Noch ist Polen nicht verloren ...

Veröffentlicht auf von Sepp Aigner



In der Aussenpolitik gibt es fuer die osteuropaeischen Staaten drei Pole: Deutschland, Russland, USA. Soweit diese Staaten ueberhaupt in eigenem Interesse agieren koennen, gilt es, sich zwischen diesen Kraftfeldern so einzurichten, dass ein Rest eigener Souveraenitaet erhalten bleibt. In wirtschaftlicher Hinsicht hat der deutsche Pol die groesste Kraft. Staaten wie Tschechien, Polen und die baltischen suchen dies ueber Sonderbeziehungen mit den USA, nicht zuletzt militaerpolitischer Art, auszugleichen. Der besondere Eifer beim "Engagment" in der NATO, in der die USA die dominierende Macht sind, und u.a. bei der Beteiligung an der Besetzung des Irak, bringen das zum Ausdruck. Fuer Tschechien und Polen stand auch das US-Raketenprojekt, das jetzt gecancelt ist, in diesem Zusammenhang (gleichzeitig, jedenfalls fuer Polen, gegen den russischen Pol gerichtet).

Deutschland sieht naturgemaess die Umtriebe der USA in Osteuropa mit scheelen Augen, weil sie eine Schranke fuer die eigenen sind. Obamas Raketen-Absage wurde denn auch beifaellig und, mit der noetigen diplomatischen Vorsicht, mit Haeme registriert. Die FAZ von heute befindet, die USA haetten gerade Polen schon wieder entaeuscht.
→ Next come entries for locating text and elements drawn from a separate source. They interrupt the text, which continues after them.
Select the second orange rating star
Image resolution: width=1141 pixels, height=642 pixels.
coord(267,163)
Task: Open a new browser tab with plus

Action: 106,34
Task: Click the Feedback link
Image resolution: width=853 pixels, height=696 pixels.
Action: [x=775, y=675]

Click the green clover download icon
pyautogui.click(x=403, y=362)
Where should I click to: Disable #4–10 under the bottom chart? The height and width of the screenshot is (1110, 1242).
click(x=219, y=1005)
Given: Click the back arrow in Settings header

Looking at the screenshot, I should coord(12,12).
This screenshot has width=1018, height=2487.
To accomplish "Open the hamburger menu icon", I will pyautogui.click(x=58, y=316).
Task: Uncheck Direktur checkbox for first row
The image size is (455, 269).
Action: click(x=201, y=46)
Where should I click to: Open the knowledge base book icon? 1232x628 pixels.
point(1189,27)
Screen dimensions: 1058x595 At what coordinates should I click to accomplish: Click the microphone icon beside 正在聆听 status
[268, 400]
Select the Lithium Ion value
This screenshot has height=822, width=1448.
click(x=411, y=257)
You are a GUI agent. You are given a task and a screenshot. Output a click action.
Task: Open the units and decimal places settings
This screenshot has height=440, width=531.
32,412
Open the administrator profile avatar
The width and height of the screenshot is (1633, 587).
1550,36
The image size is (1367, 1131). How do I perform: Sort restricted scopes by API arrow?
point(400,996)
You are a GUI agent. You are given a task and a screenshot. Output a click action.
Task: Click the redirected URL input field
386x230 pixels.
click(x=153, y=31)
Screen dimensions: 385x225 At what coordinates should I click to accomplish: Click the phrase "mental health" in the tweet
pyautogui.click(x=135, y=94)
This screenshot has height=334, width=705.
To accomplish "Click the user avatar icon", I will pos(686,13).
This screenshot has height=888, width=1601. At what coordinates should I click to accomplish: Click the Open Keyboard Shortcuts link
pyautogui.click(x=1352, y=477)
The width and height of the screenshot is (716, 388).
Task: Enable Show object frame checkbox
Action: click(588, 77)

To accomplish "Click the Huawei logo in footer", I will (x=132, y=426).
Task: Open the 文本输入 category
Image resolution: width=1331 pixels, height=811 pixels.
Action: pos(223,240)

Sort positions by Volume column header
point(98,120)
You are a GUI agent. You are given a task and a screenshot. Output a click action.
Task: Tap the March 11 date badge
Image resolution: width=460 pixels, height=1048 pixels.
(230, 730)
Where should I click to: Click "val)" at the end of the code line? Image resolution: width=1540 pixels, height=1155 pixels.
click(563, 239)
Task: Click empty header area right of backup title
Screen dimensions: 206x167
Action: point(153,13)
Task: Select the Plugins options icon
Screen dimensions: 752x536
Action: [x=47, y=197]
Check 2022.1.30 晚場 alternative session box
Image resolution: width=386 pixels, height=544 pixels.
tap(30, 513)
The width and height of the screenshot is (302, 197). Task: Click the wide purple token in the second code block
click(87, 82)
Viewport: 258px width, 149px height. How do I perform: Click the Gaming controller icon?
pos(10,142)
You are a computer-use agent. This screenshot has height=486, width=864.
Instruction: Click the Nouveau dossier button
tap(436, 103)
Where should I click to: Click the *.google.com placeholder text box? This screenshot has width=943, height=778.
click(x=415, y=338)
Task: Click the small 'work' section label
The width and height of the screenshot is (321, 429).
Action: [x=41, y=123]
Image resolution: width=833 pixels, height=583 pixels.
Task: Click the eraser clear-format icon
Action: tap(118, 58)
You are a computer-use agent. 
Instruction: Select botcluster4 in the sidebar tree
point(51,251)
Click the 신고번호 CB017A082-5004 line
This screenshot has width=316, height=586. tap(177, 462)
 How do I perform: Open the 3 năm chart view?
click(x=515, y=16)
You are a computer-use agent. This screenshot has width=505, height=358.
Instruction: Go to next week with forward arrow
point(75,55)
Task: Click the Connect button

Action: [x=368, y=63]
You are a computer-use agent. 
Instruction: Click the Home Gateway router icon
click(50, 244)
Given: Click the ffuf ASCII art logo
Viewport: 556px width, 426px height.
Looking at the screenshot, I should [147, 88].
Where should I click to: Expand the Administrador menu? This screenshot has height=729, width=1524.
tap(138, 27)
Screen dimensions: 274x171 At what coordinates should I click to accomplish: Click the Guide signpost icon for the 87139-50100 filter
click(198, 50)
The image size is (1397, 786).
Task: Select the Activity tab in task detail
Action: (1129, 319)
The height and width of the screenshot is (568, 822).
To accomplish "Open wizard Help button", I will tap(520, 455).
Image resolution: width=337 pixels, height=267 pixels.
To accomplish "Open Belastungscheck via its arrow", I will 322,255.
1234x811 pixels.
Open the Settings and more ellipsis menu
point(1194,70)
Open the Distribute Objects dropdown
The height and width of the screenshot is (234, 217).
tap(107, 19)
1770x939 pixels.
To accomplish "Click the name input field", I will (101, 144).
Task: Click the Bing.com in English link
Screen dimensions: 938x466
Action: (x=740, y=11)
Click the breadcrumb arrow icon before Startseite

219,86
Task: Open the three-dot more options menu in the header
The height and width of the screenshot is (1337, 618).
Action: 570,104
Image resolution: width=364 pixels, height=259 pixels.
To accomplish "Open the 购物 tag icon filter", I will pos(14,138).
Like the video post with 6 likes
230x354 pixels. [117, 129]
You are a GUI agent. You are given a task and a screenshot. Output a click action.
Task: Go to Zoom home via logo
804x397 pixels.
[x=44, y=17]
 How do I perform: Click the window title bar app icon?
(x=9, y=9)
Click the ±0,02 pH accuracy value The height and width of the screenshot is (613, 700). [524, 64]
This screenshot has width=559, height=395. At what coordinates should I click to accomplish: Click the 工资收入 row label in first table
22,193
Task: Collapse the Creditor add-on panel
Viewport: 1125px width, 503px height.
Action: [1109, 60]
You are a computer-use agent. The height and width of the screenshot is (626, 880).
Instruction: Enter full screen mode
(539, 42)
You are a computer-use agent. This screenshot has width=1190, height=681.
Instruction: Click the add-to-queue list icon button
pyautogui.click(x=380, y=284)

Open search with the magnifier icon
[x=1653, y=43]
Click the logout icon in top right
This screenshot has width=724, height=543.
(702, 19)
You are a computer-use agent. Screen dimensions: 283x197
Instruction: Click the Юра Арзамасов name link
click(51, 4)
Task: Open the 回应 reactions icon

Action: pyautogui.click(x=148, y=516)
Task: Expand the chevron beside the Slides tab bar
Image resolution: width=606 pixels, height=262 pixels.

Die polnische Regierung habe sich naemlich instaendig die Anwesenheit des US-Praesidenten beim Gedenken an den 70. Jahrestag des "Kriegsausbruchs" ! Originalton FAZ; der Krieg ist nicht einfach von Nazi-Deutschland begonnen worden, sondern er ist "ausgebrochen") gewuenscht, der aber habe lieber in Daenemark Olympia-Werbung gemacht. Und ueberhaupt, staenkert Tante FAZ, diese instinktlos-unsensiblen Amis - haben den "Raketenschild" ausgerechnet am Jahrestag des "russischen Einmarsches" in Polen abgesagt.

An solcher USamerikanischer Unzuverlaessigkeit, womoeglich Schwaeche, jedenfalls aber Instinktlosigkeit, sehe man doch, meint Tante FAZ, dass das "neue Europa" - Rumsfelds Schlagwort fuer die willigen osteuropaeischen Staaten - kein Weg sei. Was ist dagegen der Weg ? - "Das "neue Europa" ... beginnt sich umzuorientieren. Gerade in Polen waechst die Ueberzeugung, dass sich das Betteln um Sonderbeziehungen zu Washington nicht ausgezahlt hat. Mehr kann der sechstgroesste Staat der EU erreichen, wenn er sich staerker in und fuer Europa engagiert." Sprich: sich mit der uebermachtigen deutschen Nachbarschaft abfindet und sich auf ihre Unvermeidlichkeit eirichtet. - Noch ist Polen nicht verloren ... fuer Deutschland.